The Royal Swedish Academy on Thursday awarded the 2020 Nobel Prize in Literature to American poet Louise Glück “for her unmistakable poetic voice that with austere beauty makes individual existence universal”.
Glück is the first female poet to win the prize since Polish writer Wisława Szymborska won in 1996, according to The New York Times. Other poets to have received the award include Seamus Heaney, the Irish poet, who won in 1995. Glück is also the first American to win since Bob Dylan in 2016.
Glück was born 1943 in New York and lives in Cambridge, Massachusetts. Apart from her writing she is a professor of English at Yale University, New Haven, Connecticut.
She made her debut in 1968 with Firstborn, and was soon acclaimed as one of the most prominent poets in American contemporary literature. She has received several prestigious awards, among them the Pulitzer Prize (1993) and the National Book Award (2014).
For this year’s award, authors often considered contenders include Japanese novelist Haruki Murakami, Kenya’s Ngugi Wa Thiong’o and Canadian poet Anne Carson. British bookmakers Ladbrokes consider Carson its favourite, ranking her 5-1, followed by Russian novelist Lyudmila Ulitskaya, Canadian author Margaret Atwood and Guadeloupe-born writer Maryse Conde.

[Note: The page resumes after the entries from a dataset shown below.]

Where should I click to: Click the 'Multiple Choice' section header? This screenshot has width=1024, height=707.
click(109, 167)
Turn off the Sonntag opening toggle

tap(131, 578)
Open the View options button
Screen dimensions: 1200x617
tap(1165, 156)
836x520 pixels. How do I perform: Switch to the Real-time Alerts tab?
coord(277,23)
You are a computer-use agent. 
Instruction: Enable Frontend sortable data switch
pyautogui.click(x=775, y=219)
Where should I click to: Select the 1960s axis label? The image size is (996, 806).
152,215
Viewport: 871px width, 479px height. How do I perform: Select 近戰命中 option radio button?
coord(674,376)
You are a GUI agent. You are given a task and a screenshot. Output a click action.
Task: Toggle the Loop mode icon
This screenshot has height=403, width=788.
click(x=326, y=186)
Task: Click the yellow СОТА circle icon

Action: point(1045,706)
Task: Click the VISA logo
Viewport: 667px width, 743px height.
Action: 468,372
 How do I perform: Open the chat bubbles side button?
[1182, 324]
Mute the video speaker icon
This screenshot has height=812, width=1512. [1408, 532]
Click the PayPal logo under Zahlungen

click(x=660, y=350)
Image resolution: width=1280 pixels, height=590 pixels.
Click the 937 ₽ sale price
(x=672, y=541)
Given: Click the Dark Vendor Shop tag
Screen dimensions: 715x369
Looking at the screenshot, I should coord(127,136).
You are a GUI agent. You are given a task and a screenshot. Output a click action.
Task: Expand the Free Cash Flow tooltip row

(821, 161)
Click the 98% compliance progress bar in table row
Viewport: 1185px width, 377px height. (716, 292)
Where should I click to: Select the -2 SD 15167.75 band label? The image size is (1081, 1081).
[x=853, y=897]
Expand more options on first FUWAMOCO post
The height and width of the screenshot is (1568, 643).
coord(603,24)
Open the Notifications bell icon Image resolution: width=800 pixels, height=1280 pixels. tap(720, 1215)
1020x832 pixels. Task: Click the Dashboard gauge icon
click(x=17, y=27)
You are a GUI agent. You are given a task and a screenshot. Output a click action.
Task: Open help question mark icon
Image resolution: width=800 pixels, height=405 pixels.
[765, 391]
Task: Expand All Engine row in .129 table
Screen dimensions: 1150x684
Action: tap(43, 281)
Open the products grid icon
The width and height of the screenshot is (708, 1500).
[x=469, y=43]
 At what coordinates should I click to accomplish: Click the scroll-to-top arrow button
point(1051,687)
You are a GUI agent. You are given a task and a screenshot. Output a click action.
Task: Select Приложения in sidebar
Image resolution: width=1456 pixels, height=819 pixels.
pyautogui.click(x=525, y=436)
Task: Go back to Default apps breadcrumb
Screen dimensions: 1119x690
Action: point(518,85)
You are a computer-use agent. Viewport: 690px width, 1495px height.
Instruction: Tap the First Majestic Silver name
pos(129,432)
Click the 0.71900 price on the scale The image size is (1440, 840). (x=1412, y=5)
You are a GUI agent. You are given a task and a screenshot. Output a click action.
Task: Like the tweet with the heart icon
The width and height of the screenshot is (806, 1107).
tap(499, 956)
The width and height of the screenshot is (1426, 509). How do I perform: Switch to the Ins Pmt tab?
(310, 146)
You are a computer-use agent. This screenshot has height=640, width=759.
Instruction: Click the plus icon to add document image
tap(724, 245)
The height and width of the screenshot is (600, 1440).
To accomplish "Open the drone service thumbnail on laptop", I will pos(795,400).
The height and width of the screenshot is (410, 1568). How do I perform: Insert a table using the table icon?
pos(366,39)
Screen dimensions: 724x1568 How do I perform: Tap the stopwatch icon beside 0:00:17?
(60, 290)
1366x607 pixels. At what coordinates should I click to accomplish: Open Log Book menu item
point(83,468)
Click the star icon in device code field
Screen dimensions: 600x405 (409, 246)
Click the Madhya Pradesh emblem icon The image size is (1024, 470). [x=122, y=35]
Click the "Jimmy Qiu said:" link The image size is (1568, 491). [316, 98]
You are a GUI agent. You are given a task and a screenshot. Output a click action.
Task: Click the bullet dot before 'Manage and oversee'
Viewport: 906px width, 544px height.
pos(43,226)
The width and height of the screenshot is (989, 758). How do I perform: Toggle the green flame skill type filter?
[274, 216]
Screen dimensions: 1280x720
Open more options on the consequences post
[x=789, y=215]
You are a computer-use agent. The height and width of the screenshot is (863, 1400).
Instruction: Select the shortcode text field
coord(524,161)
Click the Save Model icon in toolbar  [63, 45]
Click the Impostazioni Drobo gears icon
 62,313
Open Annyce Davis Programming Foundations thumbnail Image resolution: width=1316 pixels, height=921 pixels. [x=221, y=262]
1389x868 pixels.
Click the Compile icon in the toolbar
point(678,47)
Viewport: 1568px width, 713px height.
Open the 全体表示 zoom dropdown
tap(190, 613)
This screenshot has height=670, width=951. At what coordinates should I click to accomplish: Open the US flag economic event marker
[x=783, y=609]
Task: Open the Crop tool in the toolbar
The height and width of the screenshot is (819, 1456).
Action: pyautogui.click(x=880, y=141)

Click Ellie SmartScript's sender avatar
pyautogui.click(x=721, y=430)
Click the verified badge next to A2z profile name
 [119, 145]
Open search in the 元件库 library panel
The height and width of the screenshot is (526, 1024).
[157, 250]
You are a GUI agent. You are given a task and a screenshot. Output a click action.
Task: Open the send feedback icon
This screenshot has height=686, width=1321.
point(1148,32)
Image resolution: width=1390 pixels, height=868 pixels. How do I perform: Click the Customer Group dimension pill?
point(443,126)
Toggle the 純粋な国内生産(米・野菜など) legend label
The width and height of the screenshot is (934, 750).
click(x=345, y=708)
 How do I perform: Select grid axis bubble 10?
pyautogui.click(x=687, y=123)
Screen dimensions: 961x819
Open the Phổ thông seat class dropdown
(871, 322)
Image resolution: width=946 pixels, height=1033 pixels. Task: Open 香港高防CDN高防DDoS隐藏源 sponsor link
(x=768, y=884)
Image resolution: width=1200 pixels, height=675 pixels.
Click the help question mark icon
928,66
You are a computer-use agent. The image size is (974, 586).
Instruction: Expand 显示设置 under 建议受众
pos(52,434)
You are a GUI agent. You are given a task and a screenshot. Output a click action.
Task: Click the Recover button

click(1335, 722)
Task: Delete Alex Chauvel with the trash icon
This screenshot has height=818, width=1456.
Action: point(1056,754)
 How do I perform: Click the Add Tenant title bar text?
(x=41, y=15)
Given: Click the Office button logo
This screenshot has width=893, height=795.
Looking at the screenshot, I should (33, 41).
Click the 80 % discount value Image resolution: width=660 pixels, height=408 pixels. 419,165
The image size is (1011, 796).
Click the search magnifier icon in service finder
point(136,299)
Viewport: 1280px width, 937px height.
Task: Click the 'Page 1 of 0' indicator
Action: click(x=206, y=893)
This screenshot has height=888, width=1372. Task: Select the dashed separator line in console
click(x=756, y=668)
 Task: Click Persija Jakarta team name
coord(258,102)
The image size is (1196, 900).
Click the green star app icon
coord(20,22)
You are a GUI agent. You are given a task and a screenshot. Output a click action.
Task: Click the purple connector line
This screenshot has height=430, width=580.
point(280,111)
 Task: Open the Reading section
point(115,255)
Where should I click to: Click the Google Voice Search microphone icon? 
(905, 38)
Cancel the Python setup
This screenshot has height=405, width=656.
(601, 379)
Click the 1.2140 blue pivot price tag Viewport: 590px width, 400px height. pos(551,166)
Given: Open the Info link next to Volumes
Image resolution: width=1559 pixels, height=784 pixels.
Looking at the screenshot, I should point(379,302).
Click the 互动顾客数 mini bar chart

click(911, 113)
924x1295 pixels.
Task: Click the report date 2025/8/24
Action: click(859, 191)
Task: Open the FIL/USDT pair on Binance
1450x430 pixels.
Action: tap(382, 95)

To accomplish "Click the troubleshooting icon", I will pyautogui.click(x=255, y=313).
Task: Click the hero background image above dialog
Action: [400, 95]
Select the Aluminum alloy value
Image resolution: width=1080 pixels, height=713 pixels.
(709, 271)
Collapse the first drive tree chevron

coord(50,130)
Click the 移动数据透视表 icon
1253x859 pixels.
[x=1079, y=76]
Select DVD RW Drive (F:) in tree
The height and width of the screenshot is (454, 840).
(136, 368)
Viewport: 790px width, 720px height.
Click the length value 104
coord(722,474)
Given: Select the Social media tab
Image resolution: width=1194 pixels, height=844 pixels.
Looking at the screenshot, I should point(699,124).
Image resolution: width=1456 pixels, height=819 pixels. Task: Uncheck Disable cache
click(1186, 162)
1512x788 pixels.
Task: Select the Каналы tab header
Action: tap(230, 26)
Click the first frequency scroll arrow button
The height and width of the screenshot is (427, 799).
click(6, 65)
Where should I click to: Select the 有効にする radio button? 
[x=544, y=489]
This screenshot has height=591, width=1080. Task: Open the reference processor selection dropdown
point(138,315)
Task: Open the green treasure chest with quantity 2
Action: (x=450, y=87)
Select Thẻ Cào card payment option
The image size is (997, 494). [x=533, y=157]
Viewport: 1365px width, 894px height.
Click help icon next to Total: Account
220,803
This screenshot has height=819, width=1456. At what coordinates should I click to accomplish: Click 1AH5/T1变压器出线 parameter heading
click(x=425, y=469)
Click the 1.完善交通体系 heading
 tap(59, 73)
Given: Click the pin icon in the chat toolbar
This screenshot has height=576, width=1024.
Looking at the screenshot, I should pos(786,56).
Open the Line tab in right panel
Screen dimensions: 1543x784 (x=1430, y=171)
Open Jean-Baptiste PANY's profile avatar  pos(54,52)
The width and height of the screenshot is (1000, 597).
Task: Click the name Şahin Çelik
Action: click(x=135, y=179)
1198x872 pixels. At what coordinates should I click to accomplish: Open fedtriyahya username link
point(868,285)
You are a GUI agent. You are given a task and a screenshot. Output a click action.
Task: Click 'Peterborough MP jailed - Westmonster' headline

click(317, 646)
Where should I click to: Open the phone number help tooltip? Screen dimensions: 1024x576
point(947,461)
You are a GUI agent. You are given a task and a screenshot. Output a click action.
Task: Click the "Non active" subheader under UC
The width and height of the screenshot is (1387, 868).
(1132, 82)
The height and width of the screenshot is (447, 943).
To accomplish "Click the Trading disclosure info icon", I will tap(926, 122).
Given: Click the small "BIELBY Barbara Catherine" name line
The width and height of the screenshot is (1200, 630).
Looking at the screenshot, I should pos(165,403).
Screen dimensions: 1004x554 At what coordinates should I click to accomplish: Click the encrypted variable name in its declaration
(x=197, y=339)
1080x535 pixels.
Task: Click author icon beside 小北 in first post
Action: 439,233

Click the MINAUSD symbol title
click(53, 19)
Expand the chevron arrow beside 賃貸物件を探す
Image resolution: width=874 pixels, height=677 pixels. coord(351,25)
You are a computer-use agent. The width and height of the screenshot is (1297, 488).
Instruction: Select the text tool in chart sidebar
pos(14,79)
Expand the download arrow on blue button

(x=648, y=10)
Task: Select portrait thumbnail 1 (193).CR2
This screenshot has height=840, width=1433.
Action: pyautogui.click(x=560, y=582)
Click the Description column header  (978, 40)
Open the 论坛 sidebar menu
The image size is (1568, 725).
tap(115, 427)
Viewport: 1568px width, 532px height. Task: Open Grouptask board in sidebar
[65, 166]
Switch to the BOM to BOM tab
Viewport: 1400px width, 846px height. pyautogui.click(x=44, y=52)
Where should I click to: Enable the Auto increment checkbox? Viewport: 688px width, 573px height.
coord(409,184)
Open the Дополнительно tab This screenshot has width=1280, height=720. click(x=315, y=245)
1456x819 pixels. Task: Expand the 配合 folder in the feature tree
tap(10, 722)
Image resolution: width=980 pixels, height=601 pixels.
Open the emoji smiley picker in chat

The award comes with a gold medal and 10 million krona [approximately Rs 8.20 crore].
Last year, the academy was criticised after it awarded the prize to Peter Handke, an Austrian author and playwright who is believed to be an apologist for Serbian war crimes, according to AP. Several countries, including Bosnia, Albania, and Turkey protested, boycotting the Nobel awards ceremony. A member of the committee that nominates candidates for the prize also resigned.
The Austrian author was censured after he had alleged that the Muslim community in Bosnia and Herzegovina’s capital city of Sarajevo had massacred themselves, but blamed the Serbians instead. He actively defended Serbian dictator and alleged war criminal Slobodan Milosevic, who was charged in 2001 with the genocide in Bosnia during the war between 1992 and 1995.
Following Milosevic’s death in 2006, Handke had spoken at his funeral in Serbia and said that he was “close to Yugoslavia, close to Serbia, close to Slobodan Milosevic.”
Before that in 2018, the academy award in literature was postponed after sex abuse allegations rocked the Swedish Academy.
On Wednesday, the Royal Swedish Academy of Sciences awarded the 2020 Nobel Prize in Chemistry to Emmanuelle Charpentier of France and Jennifer A Doudna of the United States for the development of a method for genome editing.
The 2020 Nobel Prize in Physics awarded on Tuesday went to Roger Penrose for black hole discovery and Reinhard Genzel and Andrea Ghez for discovering a supermassive compact object at the centre of galaxy.
On Monday, the 2020 Nobel Prize in Physiology or Medicine was awarded jointly to Americans Harvey J Alter and Charles Rice along with Briton Michael Houghton for the discovery of Hepatitis C virus.